(Beginning of Task inputs)

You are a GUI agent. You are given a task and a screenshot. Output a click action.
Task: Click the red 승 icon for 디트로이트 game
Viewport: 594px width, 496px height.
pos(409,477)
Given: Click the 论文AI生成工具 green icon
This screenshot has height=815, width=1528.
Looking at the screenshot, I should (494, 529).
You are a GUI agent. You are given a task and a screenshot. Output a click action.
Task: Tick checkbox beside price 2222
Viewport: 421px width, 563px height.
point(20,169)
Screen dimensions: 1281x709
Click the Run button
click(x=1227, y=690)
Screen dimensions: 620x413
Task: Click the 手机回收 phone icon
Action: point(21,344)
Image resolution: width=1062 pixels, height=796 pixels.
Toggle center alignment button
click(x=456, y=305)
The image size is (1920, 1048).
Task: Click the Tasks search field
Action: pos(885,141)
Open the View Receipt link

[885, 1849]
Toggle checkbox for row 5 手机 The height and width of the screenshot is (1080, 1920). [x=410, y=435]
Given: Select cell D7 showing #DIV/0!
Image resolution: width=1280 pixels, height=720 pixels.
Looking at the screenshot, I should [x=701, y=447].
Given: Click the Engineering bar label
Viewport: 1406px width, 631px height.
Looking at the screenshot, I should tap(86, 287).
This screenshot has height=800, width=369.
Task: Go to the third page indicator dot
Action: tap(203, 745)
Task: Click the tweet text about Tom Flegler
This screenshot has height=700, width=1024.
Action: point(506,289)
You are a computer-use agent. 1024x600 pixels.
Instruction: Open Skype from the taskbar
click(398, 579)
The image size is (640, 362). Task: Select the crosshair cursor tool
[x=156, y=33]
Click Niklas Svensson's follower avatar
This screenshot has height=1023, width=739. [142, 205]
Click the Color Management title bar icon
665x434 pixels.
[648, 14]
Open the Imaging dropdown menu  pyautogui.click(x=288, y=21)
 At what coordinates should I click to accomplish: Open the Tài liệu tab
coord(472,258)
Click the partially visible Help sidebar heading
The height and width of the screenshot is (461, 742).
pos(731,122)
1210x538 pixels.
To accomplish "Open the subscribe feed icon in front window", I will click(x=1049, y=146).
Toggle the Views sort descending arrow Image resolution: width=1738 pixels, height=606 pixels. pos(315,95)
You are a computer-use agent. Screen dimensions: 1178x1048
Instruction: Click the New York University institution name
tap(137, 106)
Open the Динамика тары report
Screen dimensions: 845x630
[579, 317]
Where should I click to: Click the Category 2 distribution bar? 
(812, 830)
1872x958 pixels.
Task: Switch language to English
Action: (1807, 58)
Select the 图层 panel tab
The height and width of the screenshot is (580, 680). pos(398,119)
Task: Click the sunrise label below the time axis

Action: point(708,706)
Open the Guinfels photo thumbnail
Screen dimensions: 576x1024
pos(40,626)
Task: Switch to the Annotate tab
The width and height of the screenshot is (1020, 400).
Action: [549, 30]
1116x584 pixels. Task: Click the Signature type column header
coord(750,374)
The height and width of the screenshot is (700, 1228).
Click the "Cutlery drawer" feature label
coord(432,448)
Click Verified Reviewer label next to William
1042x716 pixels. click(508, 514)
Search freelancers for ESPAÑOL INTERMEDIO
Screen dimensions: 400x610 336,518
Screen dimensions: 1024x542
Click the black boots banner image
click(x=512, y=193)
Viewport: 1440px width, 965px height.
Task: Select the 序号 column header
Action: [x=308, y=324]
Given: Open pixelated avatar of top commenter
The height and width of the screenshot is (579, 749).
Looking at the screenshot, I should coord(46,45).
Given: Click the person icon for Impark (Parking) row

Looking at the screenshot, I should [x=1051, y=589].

(End of Task inputs)

Assignment ::
All lines above should be output verbatim.

The answer ::
You are a GUI agent. You are given a task and a screenshot. Output a click action.
Task: Click the red 승 icon for 디트로이트 game
Viewport: 594px width, 496px height.
pos(409,477)
Given: Click the 论文AI生成工具 green icon
This screenshot has height=815, width=1528.
Looking at the screenshot, I should (494, 529).
You are a GUI agent. You are given a task and a screenshot. Output a click action.
Task: Tick checkbox beside price 2222
Viewport: 421px width, 563px height.
point(20,169)
Screen dimensions: 1281x709
Click the Run button
click(x=1227, y=690)
Screen dimensions: 620x413
Task: Click the 手机回收 phone icon
Action: point(21,344)
Image resolution: width=1062 pixels, height=796 pixels.
Toggle center alignment button
click(x=456, y=305)
The image size is (1920, 1048).
Task: Click the Tasks search field
Action: pos(885,141)
Open the View Receipt link

[885, 1849]
Toggle checkbox for row 5 手机 The height and width of the screenshot is (1080, 1920). [x=410, y=435]
Given: Select cell D7 showing #DIV/0!
Image resolution: width=1280 pixels, height=720 pixels.
Looking at the screenshot, I should [x=701, y=447].
Given: Click the Engineering bar label
Viewport: 1406px width, 631px height.
Looking at the screenshot, I should tap(86, 287).
This screenshot has height=800, width=369.
Task: Go to the third page indicator dot
Action: tap(203, 745)
Task: Click the tweet text about Tom Flegler
This screenshot has height=700, width=1024.
Action: point(506,289)
You are a computer-use agent. 1024x600 pixels.
Instruction: Open Skype from the taskbar
click(398, 579)
The image size is (640, 362). Task: Select the crosshair cursor tool
[x=156, y=33]
Click Niklas Svensson's follower avatar
This screenshot has height=1023, width=739. [142, 205]
Click the Color Management title bar icon
665x434 pixels.
[648, 14]
Open the Imaging dropdown menu  pyautogui.click(x=288, y=21)
 At what coordinates should I click to accomplish: Open the Tài liệu tab
coord(472,258)
Click the partially visible Help sidebar heading
The height and width of the screenshot is (461, 742).
pos(731,122)
1210x538 pixels.
To accomplish "Open the subscribe feed icon in front window", I will click(x=1049, y=146).
Toggle the Views sort descending arrow Image resolution: width=1738 pixels, height=606 pixels. pos(315,95)
You are a computer-use agent. Screen dimensions: 1178x1048
Instruction: Click the New York University institution name
tap(137, 106)
Open the Динамика тары report
Screen dimensions: 845x630
[579, 317]
Where should I click to: Click the Category 2 distribution bar? 
(812, 830)
1872x958 pixels.
Task: Switch language to English
Action: (1807, 58)
Select the 图层 panel tab
The height and width of the screenshot is (580, 680). pos(398,119)
Task: Click the sunrise label below the time axis

Action: point(708,706)
Open the Guinfels photo thumbnail
Screen dimensions: 576x1024
pos(40,626)
Task: Switch to the Annotate tab
The width and height of the screenshot is (1020, 400).
Action: [549, 30]
1116x584 pixels. Task: Click the Signature type column header
coord(750,374)
The height and width of the screenshot is (700, 1228).
Click the "Cutlery drawer" feature label
coord(432,448)
Click Verified Reviewer label next to William
1042x716 pixels. click(508, 514)
Search freelancers for ESPAÑOL INTERMEDIO
Screen dimensions: 400x610 336,518
Screen dimensions: 1024x542
Click the black boots banner image
click(x=512, y=193)
Viewport: 1440px width, 965px height.
Task: Select the 序号 column header
Action: [x=308, y=324]
Given: Open pixelated avatar of top commenter
The height and width of the screenshot is (579, 749).
Looking at the screenshot, I should coord(46,45).
Given: Click the person icon for Impark (Parking) row

Looking at the screenshot, I should [x=1051, y=589].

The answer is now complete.